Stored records
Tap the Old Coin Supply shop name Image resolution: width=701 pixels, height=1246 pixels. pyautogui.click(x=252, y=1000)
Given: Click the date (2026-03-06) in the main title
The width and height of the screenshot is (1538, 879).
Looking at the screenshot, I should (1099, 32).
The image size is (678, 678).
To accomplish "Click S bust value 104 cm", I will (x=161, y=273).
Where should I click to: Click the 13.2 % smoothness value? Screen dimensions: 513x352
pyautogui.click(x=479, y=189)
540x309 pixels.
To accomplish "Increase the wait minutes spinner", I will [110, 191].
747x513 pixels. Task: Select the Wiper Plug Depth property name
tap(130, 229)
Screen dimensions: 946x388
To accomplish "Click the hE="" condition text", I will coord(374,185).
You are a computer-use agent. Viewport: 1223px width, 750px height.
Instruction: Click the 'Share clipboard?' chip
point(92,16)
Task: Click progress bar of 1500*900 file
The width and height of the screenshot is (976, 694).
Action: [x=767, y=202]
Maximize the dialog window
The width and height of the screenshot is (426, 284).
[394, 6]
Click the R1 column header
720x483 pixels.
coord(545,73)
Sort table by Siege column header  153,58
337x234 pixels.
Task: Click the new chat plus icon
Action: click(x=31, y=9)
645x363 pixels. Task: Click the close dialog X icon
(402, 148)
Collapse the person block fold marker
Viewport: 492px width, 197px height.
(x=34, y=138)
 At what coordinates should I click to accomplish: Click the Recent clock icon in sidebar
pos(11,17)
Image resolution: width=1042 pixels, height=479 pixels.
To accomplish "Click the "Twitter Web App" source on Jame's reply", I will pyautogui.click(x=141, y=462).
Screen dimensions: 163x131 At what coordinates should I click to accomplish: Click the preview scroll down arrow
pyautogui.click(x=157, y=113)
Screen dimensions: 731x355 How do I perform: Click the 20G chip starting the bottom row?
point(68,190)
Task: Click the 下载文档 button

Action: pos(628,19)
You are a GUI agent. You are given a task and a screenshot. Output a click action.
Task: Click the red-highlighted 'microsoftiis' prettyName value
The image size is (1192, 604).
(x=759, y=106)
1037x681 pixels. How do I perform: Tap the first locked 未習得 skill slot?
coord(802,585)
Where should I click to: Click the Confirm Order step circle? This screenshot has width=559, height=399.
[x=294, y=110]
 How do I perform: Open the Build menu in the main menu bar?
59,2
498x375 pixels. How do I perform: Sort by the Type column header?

**EXERCISE**
Pull every line with the word "resolution" from the data.

**RESULT**
Tap the Old Coin Supply shop name Image resolution: width=701 pixels, height=1246 pixels. pyautogui.click(x=252, y=1000)
Image resolution: width=1042 pixels, height=479 pixels.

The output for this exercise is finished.